Described in the memo as lesser priorities are foreign nationals caught crossing the border illegally or using phony immigration documents to gain entry, and those identified as fugitives after failing to show up for immigration or deportation hearings.

One high-ranking ICE official, who asked not to be identified because he was not authorized to discuss the memo publicly, said agents at a major field office who inquired were told, “Arresting and deporting aliens was administrative work, and that as ICE criminal investigators, they were not going to do administrative duties.”

According to the official, the agents were told that ICE criminal investigators would be involved only in high-profile drug and terrorism cases that involved the seizure of assets, and no longer would process illegal immigrants otherwise detained.

Which illegal will be given a pass? The June 29 memo details:

The Morton memo also said that while detention resources should be used to support “enforcement priorities,” that absent “extraordinary circumstances” ICE agents should not spend resources apprehending, detaining or removing illegal immigrants with serious physical or mental illnesses; those who are disabled, elderly, pregnant or nursing; those who are primary caretakers of children or infirm persons; or those whose detention is “otherwise not in the public interest.”

“Otherwise not in the public interest?”  That’s sufficiently vague and conveniently non-defined. 

Lastly, the Obama administration is aiming to make the immigration deportation system a kinder and gentler one:

Recognizing that the “purpose of immigration detention is not punitive and the importance of providing our detainees with quality care,” ICE has said it has taken “concrete steps to improve the immigration-detention system and is engaged in a serious and sustained effort that will result in additional reforms and actions in the near future.”

In January, ICE reduced the number of its detention facilities from 341 to 270 and ended outside contracts at 10 other sites. (emphasis mine)

In March, Mr. Morton told the Senate Appropriations Committee that he intended to “change the jail-oriented approach of our current detention system, and am in the process of redesigning the system so it meets our needs as an agency that detains people for civil, not penal, purposes.”
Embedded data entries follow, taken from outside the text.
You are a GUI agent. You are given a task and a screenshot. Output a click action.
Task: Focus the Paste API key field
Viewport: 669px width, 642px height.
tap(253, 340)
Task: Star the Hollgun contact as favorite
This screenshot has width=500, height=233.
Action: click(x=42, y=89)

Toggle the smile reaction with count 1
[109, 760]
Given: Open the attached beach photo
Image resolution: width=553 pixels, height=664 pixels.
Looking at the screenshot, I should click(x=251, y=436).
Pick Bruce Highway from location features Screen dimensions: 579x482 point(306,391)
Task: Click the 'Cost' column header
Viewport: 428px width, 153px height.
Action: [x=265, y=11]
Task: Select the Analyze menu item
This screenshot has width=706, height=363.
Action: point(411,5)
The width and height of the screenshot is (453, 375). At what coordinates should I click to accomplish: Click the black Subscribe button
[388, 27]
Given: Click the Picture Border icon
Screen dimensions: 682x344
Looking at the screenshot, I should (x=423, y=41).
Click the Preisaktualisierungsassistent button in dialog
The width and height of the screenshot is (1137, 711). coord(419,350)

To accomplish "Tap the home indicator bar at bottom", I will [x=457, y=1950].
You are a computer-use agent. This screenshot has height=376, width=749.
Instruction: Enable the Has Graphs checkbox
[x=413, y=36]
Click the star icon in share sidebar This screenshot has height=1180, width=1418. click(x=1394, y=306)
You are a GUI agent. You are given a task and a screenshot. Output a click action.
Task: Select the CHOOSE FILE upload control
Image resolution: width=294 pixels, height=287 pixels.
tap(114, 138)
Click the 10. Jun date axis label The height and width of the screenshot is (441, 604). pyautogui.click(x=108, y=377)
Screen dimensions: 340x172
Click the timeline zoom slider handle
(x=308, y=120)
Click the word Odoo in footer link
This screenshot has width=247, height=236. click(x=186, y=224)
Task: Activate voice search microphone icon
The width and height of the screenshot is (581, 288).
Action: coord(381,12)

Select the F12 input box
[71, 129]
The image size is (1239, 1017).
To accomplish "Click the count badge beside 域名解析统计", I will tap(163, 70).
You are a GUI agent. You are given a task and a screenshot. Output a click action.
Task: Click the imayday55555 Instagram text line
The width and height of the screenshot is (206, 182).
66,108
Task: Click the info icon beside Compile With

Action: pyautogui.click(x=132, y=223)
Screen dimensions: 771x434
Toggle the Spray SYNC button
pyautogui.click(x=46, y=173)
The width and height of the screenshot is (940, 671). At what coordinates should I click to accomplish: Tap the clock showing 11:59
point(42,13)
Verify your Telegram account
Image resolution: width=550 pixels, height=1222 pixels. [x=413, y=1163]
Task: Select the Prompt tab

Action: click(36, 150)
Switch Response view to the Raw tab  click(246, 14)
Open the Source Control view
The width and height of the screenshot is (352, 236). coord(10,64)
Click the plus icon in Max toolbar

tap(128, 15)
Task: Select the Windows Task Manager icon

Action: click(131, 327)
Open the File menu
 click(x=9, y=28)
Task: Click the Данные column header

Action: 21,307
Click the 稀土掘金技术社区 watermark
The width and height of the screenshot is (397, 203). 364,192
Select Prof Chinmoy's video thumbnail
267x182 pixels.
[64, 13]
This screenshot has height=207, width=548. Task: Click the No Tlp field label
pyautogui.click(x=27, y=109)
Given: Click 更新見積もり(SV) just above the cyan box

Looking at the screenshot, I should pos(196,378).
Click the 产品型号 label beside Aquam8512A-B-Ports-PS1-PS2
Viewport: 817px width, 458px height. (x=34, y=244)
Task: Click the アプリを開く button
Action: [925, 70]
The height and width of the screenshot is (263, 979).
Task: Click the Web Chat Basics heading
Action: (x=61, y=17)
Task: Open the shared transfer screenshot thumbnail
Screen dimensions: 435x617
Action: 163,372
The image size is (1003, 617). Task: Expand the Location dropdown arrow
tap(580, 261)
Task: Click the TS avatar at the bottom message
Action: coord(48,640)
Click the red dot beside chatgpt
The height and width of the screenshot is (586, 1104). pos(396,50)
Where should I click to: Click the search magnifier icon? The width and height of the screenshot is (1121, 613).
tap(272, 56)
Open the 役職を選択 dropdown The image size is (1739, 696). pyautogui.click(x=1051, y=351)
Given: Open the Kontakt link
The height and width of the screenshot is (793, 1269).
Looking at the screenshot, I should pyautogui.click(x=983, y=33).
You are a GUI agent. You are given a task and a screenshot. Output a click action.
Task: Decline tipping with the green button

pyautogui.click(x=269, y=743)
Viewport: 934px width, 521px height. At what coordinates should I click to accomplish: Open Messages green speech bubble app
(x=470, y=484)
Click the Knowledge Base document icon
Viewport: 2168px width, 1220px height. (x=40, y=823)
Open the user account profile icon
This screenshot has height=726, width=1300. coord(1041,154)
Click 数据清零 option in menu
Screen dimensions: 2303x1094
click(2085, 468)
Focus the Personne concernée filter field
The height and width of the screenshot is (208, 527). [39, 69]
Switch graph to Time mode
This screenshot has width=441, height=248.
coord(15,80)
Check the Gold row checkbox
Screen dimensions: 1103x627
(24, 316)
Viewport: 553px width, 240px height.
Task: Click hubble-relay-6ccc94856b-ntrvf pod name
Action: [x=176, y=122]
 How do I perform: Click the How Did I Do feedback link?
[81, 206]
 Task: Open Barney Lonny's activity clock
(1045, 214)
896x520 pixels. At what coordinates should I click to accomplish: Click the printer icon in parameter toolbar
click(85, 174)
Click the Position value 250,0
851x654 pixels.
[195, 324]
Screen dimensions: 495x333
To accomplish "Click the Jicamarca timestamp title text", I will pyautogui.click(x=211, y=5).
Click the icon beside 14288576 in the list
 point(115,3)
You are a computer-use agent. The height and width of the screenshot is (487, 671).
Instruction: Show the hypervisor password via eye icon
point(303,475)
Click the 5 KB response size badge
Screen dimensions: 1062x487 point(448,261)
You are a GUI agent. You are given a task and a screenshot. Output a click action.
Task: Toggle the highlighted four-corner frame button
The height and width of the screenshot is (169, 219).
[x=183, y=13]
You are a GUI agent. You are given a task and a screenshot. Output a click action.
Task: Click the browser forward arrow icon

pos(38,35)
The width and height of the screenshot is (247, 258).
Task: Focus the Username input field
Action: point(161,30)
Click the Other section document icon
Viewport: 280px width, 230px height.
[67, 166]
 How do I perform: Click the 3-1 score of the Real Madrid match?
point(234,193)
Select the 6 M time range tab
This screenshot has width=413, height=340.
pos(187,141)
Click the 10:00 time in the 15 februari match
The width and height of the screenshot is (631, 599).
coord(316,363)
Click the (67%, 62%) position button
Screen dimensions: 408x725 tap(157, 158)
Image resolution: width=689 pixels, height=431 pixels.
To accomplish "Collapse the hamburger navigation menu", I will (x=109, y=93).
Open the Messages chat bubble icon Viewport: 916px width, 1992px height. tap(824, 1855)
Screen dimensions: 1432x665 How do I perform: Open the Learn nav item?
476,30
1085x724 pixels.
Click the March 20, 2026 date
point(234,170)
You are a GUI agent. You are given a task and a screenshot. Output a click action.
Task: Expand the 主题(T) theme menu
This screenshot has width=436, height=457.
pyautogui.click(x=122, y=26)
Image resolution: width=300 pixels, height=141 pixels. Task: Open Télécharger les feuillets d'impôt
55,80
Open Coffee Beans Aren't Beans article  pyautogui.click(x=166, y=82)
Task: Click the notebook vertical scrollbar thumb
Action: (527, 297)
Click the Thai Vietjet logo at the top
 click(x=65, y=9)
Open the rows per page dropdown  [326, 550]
So it appears it will the “same old” when it comes to illegal immigration.  Once you make it in to the country, and if you keep your head down, you’re home free.  It does not matter that it is costing the states billions, which they do not have, to treat illegal immigrants in the hospital systems, educate illegal immigrant children and foot the bill for incarceration of illegals who commit crimes not deemed serious enough for ICE to take an interest in.  We, fellow citizens, are looking across the great divide between the political elite who will use any excuse to not enforce immigration law,  and those who thought, as a nation, that our laws actually stood for something.  Apparently, they don’t.